While the YouTube video is now posted all over the Internet, I first found out about Congressman Etheridge’s altercation with two students when checking out my website stats through Google Analytics. I found that visits to the Simple Assault page on my website had gone through the roof. My summary of the offense was also quoted and linked to in comments all over the web.
At the same time, I’m not sure you need to actually read the definition of simple assault to understand the Congressman’s offense. This is like the famous statement on pornography: You know when you see it. As one person commented, the Congressman’s grabbing of the student’s wrist certainly amounted to an “offensive touching.” Etheridge’s threatening manner and words should also satisfy the “intent to frighten” element. I don’t know about you, but I found the Congressman to be pretty damn scary.
I was particularly interested in the Congressman’s statement to the student that the Congressman had a right to know who the student was. And I liked the student’s response: We are standing on a public street.
Here for the record is a summary of the offense as defined in D.C.
“Assault” is defined generally as the threat or use of force on another person that causes that person to have reasonable apprehension of imminent harmful or offensive contact. Assault can be a civil wrong (or “tort”). It can also be a crime.

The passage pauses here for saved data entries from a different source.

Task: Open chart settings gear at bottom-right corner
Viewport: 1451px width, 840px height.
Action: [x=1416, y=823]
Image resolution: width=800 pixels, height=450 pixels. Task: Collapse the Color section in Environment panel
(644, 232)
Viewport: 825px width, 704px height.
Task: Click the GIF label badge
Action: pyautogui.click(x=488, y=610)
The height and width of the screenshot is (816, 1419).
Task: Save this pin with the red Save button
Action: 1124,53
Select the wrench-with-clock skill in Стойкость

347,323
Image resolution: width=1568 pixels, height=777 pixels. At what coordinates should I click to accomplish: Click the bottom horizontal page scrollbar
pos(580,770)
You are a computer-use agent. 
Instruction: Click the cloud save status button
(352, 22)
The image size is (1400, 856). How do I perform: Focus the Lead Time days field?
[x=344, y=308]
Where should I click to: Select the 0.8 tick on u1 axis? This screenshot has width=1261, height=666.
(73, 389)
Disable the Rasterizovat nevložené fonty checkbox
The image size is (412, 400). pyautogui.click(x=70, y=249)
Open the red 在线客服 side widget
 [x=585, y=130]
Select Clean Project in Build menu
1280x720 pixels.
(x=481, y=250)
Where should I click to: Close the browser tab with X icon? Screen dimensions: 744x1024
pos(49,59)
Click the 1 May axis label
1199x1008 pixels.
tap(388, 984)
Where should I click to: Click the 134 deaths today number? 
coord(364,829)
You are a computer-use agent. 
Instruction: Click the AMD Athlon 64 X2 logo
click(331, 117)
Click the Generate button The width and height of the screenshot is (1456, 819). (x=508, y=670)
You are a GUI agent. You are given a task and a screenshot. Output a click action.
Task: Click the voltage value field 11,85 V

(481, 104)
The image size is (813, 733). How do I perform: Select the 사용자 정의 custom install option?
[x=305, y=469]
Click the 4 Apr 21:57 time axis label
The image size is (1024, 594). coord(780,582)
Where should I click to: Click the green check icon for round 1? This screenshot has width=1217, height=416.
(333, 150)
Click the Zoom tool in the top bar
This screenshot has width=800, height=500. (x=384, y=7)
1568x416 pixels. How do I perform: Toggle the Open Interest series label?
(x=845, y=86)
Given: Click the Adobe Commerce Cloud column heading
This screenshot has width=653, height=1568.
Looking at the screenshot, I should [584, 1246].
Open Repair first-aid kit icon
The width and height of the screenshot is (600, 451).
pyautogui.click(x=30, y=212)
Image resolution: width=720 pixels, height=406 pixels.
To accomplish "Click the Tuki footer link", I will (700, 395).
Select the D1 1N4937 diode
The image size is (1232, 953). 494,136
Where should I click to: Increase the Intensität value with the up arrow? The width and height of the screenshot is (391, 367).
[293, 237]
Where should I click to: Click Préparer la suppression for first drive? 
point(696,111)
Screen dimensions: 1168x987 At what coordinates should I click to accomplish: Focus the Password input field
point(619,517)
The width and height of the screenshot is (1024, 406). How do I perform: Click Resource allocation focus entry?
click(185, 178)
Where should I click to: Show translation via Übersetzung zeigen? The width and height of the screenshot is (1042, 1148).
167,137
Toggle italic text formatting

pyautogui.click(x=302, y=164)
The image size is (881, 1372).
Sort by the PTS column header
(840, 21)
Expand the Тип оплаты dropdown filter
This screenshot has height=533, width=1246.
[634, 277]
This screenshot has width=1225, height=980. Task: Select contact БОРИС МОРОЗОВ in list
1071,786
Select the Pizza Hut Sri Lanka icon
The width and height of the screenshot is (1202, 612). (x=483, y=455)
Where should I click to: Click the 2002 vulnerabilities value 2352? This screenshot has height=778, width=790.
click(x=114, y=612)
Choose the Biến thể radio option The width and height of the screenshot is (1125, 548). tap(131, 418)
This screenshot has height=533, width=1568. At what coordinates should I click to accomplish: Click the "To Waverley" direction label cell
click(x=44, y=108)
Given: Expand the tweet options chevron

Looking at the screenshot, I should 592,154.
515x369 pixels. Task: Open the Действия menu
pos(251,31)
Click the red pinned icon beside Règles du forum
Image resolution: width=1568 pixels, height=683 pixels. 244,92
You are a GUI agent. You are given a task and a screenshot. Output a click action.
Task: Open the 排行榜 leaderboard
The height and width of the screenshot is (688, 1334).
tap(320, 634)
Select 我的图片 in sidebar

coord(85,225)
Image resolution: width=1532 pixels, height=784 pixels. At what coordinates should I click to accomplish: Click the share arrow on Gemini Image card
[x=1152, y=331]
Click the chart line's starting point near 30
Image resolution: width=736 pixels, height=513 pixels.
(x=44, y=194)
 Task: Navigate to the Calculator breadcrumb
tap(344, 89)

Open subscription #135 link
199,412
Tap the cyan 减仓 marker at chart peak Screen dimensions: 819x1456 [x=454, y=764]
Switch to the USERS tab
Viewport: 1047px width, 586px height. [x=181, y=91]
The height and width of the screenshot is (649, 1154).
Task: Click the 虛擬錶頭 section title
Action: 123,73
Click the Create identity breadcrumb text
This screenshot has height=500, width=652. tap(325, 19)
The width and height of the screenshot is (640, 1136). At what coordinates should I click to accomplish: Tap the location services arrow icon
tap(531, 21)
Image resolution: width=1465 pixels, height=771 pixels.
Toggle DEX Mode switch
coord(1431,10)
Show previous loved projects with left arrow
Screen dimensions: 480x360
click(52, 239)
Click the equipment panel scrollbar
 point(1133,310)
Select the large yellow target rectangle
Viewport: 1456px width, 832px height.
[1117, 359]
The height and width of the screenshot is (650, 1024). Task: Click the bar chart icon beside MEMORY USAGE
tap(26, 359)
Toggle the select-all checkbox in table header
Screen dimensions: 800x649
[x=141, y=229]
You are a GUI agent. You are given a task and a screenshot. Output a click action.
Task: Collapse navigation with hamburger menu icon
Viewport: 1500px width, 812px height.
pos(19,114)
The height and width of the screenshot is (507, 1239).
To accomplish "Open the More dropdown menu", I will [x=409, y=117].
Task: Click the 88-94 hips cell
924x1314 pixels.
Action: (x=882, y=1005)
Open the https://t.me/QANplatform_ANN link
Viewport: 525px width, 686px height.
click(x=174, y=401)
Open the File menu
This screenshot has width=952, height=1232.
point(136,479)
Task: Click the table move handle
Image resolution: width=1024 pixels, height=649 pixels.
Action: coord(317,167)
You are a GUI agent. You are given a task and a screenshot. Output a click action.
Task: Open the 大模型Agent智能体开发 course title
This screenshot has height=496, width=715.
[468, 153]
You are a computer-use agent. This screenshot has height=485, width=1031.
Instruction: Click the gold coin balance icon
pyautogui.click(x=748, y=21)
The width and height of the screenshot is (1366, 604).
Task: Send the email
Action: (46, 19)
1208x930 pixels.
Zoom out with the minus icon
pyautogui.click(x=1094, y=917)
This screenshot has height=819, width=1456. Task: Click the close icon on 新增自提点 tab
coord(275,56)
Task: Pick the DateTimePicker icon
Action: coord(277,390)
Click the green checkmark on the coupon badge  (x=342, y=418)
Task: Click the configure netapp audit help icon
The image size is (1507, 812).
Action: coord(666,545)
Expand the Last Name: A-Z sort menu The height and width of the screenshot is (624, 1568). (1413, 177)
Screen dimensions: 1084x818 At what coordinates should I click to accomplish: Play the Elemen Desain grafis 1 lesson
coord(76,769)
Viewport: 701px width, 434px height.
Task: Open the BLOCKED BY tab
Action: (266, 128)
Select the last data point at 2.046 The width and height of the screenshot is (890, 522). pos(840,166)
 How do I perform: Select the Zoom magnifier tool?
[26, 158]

There are two forms of misdemeanor assault (that is, simple assault) in Washington, D.C. First, there is “attempted battery assault” which occurs when the defendant injures or attempts to injure another person. The second form, “intent-to-frighten” assault, is defined as a threatening act that puts another person in reasonable fear of immediate injury.
In both cases, the prosecution must also demonstrate that the defendant’s act was voluntary and that the defendant had the actual ability to injure the other person at the time of the incident. “Injury” is defined as any physical injury, however slight, and includes an “offensive touching.” The penalty for either form of this type of assault is $1,000 and/or imprisonment of up to 180 days.
A more serious form of assault occurs when: (1) the assault or threatening acts cause significant bodily injury to the victim and (2) the acts that caused the injury were intentional, knowing, or reckless on the part of the offender. The penalty for this offense is a maximum fine of $3,000 and/or imprisonment of up to 3 years.
“Significant bodily injury” is an injury that requires hospitalization or immediate medical attention. “Menacing manner” is defined to include: (1) an act on the part of the accused (which need not result in injury), (2) the apparent ability to injure the victim at the time the act is committed, and (3) the intent to perform the act which constitutes the assault at the time the act is committed. D.C. Criminal Code 22-404.